About 100,000 Americans undergo ECT each year, usually getting about a dozen treatments over several weeks. Some then get "maintenance" ECT every few weeks, as the therapeutic effect, when it occurs, often doesn't last. The treatment is most often used for depression and has also been prescribed to patients with schizophrenia, catatonia, and more recently, to some violent children with autism.
"It was the best possible outcome we could have gotten," said John Breeding, 58, a clinical psychologist from Austin who says the procedure should be banned. He testified before the panel at a two-day meeting in Gaithersburg.
For some patients, ECT epitomizes what they view as the coercion and lack of respect for the patient's point of view that is unique to psychiatry. That's also largely how it's been depicted in popular culture, most famously in the book and film "One Flew Over the Cuckoo's Nest," where it was a tool of punishment and social control of mental patients.
"I lost not only my memories of the time I was subjected to this torture but I was robbed of almost all memories from about 2003, two years before treatment, to 2008, three years after treatment stopped," testified Evelyn Scogin, a special-ed teacher who got ECT after a suicide attempt. Her statement was read by a friend because Thursday's snowstorm stranded her in the Charlotte airport.

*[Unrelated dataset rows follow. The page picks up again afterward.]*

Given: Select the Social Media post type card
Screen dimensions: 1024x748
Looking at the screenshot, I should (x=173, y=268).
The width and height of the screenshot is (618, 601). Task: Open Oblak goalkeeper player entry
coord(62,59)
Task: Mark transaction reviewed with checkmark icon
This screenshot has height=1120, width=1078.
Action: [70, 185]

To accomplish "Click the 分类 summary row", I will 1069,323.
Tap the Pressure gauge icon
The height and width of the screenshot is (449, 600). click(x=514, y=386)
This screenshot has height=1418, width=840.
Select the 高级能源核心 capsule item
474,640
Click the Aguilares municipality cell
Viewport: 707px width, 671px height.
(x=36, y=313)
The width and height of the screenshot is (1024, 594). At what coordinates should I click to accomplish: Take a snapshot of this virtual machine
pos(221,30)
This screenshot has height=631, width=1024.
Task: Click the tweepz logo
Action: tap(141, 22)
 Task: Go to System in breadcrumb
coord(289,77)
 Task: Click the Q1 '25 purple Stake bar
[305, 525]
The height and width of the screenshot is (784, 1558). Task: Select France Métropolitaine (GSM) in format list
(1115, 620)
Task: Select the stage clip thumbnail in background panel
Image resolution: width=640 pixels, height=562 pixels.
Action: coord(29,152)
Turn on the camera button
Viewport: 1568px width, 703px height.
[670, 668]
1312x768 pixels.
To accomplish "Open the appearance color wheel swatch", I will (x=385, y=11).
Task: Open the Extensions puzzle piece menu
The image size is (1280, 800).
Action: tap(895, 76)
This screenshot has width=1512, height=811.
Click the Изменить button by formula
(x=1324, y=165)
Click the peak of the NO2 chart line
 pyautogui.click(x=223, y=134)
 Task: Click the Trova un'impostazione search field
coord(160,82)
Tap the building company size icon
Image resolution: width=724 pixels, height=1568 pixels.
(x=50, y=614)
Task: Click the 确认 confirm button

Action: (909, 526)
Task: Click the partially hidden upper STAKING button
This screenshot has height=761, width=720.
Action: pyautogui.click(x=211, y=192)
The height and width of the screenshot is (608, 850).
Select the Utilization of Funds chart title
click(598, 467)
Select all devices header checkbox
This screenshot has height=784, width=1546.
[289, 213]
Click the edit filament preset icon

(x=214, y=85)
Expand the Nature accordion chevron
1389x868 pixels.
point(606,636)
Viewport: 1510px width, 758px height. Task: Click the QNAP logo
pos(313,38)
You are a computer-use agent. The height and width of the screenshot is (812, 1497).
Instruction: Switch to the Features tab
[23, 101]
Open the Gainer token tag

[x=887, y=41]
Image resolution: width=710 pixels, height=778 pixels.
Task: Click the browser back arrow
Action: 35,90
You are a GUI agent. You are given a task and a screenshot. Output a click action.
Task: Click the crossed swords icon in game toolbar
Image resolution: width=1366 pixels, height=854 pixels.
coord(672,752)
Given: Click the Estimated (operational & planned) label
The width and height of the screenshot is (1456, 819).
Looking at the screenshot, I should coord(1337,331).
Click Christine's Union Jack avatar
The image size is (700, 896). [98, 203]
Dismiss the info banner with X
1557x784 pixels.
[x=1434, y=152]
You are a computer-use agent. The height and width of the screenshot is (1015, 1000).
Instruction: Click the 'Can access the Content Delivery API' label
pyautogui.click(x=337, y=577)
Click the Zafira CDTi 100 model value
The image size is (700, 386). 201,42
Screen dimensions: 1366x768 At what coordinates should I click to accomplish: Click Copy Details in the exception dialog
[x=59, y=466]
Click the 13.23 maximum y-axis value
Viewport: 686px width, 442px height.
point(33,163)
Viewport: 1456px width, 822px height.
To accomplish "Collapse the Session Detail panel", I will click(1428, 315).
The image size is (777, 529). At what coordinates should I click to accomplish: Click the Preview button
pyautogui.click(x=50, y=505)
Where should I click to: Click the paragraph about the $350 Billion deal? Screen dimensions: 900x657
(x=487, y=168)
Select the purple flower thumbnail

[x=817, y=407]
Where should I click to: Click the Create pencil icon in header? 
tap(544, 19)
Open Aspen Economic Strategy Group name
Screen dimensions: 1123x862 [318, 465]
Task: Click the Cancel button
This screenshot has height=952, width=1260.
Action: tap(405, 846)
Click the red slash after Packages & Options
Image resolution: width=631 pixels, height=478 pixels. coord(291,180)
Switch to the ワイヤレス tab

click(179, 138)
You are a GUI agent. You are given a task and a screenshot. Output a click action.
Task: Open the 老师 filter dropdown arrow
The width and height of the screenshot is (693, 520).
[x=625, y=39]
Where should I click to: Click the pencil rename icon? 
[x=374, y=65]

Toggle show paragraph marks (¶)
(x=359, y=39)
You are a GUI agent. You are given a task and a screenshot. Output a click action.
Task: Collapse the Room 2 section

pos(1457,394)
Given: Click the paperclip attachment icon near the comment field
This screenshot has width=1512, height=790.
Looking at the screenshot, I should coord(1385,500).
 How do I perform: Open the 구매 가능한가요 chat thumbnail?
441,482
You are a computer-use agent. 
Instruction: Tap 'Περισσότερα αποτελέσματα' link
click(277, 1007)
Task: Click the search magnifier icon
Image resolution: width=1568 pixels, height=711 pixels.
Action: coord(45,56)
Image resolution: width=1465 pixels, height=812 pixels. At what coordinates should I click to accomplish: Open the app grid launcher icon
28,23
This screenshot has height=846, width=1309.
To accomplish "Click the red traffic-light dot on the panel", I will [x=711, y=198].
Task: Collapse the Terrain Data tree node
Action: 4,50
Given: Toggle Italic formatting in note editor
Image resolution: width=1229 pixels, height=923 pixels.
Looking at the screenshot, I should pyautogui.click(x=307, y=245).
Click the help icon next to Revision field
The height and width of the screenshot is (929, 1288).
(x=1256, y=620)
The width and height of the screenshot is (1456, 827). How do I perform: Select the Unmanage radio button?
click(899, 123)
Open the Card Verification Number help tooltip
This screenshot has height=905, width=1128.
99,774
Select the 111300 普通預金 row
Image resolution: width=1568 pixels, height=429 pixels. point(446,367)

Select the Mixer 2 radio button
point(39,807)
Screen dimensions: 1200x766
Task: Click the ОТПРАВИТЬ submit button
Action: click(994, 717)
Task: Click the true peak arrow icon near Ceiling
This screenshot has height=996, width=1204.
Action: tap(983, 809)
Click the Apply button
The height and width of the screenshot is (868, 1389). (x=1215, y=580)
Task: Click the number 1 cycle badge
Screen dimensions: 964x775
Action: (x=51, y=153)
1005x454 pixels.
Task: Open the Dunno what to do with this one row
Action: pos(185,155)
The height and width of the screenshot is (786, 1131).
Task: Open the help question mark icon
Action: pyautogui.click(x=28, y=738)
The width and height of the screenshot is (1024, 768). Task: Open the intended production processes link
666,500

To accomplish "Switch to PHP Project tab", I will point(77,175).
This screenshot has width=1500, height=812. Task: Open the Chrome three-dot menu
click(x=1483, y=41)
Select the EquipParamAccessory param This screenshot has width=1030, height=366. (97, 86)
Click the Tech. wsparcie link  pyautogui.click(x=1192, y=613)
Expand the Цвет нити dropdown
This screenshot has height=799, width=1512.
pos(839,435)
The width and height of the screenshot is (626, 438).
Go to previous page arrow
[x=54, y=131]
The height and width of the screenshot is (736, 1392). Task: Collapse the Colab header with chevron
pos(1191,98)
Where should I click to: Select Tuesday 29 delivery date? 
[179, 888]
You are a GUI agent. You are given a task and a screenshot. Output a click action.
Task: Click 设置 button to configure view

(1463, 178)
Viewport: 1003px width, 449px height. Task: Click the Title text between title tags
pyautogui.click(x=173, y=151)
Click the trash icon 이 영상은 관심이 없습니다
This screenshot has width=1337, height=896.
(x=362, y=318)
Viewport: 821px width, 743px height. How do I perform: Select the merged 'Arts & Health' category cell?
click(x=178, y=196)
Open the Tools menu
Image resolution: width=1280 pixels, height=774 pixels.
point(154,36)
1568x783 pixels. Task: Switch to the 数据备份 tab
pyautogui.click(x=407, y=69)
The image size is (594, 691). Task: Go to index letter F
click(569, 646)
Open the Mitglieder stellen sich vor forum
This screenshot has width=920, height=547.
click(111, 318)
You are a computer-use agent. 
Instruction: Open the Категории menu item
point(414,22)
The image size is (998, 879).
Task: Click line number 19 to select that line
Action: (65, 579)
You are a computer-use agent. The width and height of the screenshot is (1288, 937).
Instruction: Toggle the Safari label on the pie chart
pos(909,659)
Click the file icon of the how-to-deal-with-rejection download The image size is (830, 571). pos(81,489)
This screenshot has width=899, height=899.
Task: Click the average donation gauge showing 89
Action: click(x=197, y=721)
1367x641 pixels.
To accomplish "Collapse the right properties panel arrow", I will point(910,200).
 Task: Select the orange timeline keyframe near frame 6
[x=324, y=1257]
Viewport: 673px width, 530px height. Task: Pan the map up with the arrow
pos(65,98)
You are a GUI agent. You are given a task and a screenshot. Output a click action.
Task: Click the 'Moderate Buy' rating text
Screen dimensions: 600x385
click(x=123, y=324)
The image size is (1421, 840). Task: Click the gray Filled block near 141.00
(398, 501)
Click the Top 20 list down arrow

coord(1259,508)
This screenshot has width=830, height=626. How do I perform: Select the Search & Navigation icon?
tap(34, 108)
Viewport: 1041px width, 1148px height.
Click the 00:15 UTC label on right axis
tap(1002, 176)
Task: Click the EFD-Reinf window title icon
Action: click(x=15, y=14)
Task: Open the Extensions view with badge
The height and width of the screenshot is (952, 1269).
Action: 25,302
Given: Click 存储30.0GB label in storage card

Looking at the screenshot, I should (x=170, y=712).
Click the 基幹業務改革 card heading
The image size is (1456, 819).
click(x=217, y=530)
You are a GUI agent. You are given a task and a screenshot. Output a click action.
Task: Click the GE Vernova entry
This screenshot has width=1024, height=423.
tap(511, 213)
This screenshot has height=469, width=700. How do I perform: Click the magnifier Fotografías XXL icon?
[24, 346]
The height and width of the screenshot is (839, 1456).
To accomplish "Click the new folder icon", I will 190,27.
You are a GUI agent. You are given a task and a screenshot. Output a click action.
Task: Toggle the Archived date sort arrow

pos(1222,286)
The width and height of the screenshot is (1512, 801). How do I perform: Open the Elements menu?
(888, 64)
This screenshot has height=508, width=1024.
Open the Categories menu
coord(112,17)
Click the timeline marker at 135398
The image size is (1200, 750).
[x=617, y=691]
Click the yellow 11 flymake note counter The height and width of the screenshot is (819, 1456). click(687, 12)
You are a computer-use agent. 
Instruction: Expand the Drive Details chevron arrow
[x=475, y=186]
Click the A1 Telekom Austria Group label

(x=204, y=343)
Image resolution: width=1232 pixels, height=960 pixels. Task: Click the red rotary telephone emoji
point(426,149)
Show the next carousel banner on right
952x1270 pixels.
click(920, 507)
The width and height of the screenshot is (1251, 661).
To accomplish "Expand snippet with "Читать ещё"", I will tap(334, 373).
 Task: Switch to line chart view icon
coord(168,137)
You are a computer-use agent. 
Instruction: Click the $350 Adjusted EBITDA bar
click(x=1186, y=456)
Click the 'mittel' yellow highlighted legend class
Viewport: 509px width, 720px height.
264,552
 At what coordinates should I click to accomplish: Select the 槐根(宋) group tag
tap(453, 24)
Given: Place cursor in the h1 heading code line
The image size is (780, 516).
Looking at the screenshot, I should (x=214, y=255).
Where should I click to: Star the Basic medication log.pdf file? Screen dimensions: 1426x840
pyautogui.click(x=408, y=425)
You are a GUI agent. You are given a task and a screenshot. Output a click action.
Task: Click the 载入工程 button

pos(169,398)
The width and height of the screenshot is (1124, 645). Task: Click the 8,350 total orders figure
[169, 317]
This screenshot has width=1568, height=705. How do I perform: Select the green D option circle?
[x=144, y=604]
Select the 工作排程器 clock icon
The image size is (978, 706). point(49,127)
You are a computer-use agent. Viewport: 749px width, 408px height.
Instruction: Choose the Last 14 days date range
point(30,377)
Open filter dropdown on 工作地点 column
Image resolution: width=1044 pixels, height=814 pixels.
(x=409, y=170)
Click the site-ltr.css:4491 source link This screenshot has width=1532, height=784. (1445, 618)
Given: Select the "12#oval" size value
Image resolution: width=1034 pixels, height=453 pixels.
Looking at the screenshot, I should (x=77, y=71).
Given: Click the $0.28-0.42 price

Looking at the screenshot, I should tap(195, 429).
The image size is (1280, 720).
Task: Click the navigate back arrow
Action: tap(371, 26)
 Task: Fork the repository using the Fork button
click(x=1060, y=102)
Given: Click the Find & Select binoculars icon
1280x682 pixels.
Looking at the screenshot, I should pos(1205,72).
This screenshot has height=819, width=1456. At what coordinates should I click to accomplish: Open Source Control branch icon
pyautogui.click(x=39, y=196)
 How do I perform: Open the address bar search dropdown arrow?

Other patients described ECT as a lifesaving, if mysterious, treatment worthy of wider use.
Among them was Kitty Dukakis, the 74-year-old wife of 1988 Democratic presidential nominee and former Massachusetts governor Michael Dukakis. She first got ECT at age 63, and continues to get it once a month.
"It is not an exaggeration to say that I don't think I would be alive without ECT. It has been a miracle in my life," she said.